Ternyata, ada kalangan yang meragukan kebenaran surat-surat Kartini. Ada dugaan, Abendanon merekayasa surat-surat Kartini. Nah, kecurigaan ini muncul karena buku Kartini terbit saat Pemerintahan Kolonial Belanda menjalankan politik etis di Hindia Belanda, dan Abendanon termasuk berkepentingan dan mendukung politik etis.

Hingga saat ini, sebagian besar naskah asli surat tak diketahui keberadaannya. Menurut almarhumah Sulastin Sutrisno, jejak keturunan J.H. Abendanon pun sukar untuk dilacak Pemerintah Belanda.

Bukan cuma itu, tapi penetapan tanggal kelahiran Kartini sebagai hari besar juga diperdebatkan. Pihak yang tidak begitu menyetujui, mengusulkan agar tidak hanya merayakan Hari Kartini saja tapi sekaligus merayakan Hari Ibu pada 22 Desember.

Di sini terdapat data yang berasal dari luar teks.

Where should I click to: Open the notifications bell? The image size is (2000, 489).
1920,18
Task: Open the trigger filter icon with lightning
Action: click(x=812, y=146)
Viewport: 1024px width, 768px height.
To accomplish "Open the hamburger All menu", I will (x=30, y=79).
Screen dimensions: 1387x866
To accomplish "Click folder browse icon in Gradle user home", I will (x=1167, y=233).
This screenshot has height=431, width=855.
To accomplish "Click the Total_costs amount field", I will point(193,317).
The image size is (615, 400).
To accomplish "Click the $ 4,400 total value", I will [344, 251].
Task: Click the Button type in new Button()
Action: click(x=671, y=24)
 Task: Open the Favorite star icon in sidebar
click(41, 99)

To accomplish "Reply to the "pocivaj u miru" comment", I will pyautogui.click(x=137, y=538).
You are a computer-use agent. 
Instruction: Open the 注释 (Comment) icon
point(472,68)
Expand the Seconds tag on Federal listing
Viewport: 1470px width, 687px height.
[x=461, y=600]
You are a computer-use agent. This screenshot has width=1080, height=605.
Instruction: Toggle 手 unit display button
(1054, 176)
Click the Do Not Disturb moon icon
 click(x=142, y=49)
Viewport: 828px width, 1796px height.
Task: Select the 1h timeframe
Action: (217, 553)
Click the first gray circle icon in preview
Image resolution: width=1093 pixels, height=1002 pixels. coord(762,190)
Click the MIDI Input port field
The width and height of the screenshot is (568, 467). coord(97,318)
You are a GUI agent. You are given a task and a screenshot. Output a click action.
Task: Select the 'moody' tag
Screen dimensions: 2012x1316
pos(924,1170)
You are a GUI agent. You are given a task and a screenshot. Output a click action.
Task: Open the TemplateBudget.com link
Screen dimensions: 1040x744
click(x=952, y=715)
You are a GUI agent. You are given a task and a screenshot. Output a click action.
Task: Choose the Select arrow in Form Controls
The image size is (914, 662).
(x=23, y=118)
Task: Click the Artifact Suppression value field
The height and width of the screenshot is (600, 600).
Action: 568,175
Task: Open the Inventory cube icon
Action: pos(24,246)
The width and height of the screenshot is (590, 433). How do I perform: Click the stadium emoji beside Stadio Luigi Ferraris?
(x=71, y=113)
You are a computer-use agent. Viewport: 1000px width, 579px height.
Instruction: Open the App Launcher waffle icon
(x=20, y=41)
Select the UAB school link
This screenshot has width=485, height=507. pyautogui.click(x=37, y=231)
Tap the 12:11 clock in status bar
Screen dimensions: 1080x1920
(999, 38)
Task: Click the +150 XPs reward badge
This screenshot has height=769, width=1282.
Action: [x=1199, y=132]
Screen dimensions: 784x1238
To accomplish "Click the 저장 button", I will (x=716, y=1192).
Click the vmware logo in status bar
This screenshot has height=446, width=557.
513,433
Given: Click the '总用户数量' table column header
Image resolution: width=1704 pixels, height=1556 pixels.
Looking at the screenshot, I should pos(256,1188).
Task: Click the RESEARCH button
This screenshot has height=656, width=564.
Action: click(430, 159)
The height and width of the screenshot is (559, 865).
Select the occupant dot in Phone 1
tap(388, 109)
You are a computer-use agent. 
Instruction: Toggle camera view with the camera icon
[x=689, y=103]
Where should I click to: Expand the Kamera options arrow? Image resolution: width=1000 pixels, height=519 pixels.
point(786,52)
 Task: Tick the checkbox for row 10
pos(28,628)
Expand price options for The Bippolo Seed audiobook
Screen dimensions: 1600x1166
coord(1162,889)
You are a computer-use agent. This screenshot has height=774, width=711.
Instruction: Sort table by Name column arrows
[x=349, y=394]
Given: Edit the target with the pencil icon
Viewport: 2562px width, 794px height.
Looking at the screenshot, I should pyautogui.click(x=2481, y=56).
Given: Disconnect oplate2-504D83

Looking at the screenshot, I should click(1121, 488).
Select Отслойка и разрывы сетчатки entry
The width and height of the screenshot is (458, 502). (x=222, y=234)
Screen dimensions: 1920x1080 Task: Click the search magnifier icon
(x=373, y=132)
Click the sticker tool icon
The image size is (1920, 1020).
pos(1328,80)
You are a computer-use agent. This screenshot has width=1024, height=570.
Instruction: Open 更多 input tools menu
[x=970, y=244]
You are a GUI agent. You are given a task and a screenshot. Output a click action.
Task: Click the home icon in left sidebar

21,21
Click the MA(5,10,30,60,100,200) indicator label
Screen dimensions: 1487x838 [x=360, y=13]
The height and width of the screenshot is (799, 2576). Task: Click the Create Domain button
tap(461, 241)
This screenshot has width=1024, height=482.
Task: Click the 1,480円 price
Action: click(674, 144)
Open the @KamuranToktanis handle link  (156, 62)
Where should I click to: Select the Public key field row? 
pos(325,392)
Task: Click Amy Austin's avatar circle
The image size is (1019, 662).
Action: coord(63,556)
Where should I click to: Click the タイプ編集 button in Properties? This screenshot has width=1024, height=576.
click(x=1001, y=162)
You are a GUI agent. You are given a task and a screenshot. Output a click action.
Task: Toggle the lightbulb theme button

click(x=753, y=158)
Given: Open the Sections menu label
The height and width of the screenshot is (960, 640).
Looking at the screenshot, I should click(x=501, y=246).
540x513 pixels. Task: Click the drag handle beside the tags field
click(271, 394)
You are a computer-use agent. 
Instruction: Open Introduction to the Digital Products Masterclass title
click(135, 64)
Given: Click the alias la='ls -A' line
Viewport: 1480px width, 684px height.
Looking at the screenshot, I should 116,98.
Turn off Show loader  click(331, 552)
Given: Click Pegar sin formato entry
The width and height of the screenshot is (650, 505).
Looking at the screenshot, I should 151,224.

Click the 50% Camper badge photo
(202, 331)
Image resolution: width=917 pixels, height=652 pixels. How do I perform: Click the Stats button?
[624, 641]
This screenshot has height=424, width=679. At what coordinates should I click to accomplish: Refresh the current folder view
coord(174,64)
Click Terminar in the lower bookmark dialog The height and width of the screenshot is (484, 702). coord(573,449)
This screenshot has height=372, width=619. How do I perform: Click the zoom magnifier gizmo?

Alasannya, karena masih ada pahlawan wanita lain yang tidak kalah hebat dengan Kartini. Seperti Cut Nyak Dhien, Martha Christina Tiahahu, Dewi Sartika dan lain-lain. Apalagi, wilayah perjuangan Kartini hanya di Jepara dan Rembang saja. Bahkan, Kartini dianggap tidak pernah memanggul senjata melawan penjajah.

Kematian Kartini yang mendadak juga menimbulkan spekulasi negatif bagi sebagian kalangan. Seperti diketahui dalam sejarah, Kartini meninggal pascamelahirkan, tepatnya 4 hari setelah melahirkan. Ketika Kartini mengandung sampai melahirkan, dia tampak sehat walafiat. Hal inilah yang mengundang kecurigaan.